Poi però, appena tornato in auge con la maglia della Juve ad Adrian ha cominciato di nuovo a squillare il telefono. Gli stessi che lo insultavano e che erano spariti. “Grande Adrian”, “Sei un Fenomeno”. Ma andate in quel paese. Adesso che si trova in difficoltà non esiste uno che mandi un messaggio di incoraggiamento, una che scriva un articolo in positivo. In privato é anche peggio, seppur in Romania non esista alcuna differenza fra le parole sui giornali e quelle dette al bar. Qualche giorno addietro un editorialista, uno dei tanti tuttologi di un quotidiano, lo chiamò e mentre il telefono squillava ci disse: “Vediamo se questo idiota risponde, così vado a Firenze a sentire le sue stronzate”. Guarda caso Adrian non ha risposto.
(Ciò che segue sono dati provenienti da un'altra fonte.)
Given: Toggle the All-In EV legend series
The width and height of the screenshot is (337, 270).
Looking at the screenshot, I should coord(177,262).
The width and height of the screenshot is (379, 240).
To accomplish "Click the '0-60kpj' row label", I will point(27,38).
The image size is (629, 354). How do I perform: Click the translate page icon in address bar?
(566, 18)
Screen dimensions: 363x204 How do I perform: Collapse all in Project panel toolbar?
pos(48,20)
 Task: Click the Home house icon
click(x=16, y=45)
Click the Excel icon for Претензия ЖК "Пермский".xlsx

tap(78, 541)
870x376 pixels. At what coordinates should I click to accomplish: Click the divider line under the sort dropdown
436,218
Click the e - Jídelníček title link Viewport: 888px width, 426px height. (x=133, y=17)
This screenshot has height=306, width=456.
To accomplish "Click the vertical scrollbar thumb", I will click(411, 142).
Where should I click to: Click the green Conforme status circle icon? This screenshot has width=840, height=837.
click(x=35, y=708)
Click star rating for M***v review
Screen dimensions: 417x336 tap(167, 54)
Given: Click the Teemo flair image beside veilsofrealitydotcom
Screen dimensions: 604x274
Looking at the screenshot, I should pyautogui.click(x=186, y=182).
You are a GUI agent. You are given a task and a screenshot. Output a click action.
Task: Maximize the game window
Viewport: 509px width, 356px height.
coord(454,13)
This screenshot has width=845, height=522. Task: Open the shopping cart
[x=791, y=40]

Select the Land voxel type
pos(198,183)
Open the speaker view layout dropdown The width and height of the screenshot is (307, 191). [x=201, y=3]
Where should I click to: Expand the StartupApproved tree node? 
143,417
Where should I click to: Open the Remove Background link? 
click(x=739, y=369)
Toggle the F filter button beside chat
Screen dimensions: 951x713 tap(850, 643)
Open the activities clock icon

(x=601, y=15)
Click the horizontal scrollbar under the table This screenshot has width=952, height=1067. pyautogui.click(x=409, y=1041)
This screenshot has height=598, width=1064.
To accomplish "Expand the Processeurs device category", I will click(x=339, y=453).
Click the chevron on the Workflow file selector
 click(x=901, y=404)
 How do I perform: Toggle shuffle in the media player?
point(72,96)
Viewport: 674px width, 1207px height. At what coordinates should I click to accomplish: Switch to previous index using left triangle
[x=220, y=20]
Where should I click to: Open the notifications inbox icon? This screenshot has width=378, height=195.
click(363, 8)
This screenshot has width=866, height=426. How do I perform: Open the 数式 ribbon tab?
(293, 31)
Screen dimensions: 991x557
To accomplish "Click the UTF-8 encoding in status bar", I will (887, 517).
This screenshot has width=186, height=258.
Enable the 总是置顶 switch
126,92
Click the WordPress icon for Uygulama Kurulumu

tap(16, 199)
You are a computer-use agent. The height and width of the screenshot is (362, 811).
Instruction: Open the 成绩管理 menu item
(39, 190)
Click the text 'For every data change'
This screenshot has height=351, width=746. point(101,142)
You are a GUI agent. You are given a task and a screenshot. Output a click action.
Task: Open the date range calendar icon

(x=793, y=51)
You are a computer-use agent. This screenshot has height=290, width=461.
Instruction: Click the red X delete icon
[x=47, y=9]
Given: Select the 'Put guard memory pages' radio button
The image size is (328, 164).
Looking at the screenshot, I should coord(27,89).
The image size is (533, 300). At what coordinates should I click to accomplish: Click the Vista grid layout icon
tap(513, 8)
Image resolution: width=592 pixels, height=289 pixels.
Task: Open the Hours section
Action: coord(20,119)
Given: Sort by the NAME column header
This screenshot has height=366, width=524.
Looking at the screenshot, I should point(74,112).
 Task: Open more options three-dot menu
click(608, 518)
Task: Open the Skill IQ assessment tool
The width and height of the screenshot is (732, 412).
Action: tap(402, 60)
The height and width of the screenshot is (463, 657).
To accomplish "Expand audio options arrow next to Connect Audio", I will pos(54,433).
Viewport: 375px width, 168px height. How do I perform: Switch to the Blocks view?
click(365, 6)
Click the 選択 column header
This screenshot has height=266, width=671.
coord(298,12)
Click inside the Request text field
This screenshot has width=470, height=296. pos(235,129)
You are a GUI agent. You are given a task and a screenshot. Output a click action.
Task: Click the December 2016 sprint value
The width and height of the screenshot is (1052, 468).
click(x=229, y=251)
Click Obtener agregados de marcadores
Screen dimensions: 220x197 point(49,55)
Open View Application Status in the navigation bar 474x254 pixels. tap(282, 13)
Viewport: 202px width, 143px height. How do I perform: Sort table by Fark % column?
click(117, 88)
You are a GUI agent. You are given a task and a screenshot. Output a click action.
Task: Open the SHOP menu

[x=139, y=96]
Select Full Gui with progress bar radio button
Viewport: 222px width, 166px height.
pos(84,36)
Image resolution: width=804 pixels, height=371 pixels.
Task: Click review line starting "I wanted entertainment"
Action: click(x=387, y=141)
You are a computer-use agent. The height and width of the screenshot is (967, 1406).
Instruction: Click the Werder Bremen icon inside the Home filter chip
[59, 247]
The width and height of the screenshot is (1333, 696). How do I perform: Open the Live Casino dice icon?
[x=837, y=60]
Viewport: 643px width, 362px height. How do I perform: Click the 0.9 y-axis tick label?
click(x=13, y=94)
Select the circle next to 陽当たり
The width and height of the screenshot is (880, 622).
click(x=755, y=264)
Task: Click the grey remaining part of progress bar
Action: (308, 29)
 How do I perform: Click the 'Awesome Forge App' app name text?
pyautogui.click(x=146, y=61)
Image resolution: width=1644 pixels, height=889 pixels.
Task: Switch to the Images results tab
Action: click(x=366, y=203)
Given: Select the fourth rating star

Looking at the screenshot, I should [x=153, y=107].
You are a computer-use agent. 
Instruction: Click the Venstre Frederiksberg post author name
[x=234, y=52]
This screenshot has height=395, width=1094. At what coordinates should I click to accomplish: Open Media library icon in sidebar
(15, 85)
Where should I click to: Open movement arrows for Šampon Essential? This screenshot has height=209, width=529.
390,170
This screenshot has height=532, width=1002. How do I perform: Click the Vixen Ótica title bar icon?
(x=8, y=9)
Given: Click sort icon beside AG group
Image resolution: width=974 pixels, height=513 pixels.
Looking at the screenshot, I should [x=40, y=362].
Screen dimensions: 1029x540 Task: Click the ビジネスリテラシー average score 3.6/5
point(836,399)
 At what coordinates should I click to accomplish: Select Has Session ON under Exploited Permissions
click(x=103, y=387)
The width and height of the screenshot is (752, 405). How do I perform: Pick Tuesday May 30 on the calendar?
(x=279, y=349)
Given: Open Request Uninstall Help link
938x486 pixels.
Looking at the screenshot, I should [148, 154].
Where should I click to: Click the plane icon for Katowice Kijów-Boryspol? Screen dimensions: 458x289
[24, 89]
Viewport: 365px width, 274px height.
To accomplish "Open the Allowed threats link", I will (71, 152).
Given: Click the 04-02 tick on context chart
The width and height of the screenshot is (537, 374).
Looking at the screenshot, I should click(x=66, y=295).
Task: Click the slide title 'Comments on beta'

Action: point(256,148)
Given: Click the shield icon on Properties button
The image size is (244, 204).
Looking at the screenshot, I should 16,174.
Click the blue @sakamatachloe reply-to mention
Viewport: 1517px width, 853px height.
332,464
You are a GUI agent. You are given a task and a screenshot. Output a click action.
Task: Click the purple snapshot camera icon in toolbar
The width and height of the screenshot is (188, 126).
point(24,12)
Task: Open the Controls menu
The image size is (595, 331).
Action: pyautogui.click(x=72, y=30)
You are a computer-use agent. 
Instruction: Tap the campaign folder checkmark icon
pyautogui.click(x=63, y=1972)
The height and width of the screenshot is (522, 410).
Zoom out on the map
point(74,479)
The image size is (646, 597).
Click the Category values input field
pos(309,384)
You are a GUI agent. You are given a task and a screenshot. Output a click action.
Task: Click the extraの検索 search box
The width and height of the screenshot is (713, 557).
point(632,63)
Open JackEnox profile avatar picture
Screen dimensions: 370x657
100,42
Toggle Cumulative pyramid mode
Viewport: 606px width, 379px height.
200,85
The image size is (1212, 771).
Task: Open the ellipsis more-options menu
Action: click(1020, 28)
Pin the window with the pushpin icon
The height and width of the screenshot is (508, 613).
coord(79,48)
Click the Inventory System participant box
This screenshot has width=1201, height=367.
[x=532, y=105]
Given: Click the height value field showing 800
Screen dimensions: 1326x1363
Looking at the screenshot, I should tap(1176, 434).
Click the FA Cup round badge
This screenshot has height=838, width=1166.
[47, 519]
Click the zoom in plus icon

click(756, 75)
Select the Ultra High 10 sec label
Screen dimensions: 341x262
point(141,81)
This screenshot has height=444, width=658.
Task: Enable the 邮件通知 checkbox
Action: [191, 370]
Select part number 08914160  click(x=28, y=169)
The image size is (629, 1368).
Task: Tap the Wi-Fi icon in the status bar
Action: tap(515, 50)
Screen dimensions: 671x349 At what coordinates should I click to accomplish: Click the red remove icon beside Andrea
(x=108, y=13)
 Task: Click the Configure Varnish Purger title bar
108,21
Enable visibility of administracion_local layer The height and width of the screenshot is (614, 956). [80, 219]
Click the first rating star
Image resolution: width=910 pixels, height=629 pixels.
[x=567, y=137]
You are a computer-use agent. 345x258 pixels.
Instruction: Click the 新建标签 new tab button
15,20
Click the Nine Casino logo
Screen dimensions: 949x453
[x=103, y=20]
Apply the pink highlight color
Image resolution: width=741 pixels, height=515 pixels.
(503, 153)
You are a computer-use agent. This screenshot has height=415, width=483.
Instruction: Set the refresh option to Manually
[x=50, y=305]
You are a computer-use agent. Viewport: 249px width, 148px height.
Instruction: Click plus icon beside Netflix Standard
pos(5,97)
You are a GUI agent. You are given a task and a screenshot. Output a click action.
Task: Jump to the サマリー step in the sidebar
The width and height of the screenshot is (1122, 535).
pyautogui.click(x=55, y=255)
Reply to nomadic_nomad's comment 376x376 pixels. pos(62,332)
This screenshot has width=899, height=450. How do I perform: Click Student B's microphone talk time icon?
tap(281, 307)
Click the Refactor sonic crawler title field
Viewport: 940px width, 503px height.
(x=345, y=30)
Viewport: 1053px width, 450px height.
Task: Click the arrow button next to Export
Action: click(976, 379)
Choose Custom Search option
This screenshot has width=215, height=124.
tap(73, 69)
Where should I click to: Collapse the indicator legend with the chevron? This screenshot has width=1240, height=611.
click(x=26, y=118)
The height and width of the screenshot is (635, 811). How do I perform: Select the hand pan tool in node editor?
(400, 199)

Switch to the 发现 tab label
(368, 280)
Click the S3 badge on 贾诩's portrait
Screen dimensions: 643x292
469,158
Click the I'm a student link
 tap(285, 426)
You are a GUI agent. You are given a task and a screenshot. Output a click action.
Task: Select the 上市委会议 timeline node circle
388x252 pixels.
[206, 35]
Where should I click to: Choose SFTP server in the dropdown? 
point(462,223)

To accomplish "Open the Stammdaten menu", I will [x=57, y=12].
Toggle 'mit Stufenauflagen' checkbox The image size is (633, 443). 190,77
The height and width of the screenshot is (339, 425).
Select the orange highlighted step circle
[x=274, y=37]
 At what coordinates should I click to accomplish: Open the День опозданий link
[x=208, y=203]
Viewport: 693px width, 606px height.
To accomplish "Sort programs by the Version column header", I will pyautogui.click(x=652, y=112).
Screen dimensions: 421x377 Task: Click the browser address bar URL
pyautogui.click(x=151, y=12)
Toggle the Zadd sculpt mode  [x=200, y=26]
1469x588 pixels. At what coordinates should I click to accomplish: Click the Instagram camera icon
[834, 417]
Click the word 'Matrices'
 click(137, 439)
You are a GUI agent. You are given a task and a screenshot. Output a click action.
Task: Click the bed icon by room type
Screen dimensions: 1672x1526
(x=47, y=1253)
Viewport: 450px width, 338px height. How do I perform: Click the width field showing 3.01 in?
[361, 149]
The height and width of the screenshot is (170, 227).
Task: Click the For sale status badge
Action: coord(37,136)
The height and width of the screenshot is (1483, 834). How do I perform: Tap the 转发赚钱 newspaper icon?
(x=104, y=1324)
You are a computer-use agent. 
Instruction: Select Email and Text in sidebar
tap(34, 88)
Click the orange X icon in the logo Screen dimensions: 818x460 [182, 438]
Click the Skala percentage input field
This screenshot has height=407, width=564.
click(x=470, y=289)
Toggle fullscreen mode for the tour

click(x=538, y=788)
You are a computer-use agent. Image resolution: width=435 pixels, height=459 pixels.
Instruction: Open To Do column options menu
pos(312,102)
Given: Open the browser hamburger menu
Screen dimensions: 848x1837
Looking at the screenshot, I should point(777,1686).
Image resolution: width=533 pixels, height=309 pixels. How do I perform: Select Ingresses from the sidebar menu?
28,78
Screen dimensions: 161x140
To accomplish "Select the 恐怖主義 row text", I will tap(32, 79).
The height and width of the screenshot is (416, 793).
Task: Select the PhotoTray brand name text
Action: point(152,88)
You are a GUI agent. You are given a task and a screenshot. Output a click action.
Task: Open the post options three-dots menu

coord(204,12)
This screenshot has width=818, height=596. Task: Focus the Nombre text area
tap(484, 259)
Lo stesso é accaduto a San Siro, dopo Inter-Fiorentina. Dicevano di lui peste e corna, ovviamente dopo che aveva rifiutato loro delle interviste. Insomma l’abbiamo fatta un po’ lunga, ci scusiamo per lo sfogo. Era per fare un quadro del mondo del calcio e dintorni. Per la verità ci stupiamo che Adrian vada ancora in nazionale. Nato in provincia, ha ancora quel senso di appartenenza al paese e ci tiene a far felice la gente semplice, che si fa centinaia di chilometri per vederlo. Ha in mente un ritratto un po’ buonista della situazione, perché secondo noi la Romania é un paese che non si merita uno come lui. Firenze invece si. Sarà un caso, ma Adrian dà il meglio di se stesso soltanto con la maglia dei viola. L’inchino verso il pubblico, dopo un gol, é il ringraziamento per un amore che nel suo paese trova solo quando segna e quando si ha bisogno di lui. A Firenze ha trovato l’amore invece vero. Un consiglio: Adrian, abbandona la nazionale. Avrai solo da guadagnarci, al di là dell’infortunio di poche ore fa che è stato casuale (una rovesciata in allenamento). Quanto alla sentenza della FIFA, ha messo nelle mani delle società un’arma di ricatto clamorosa.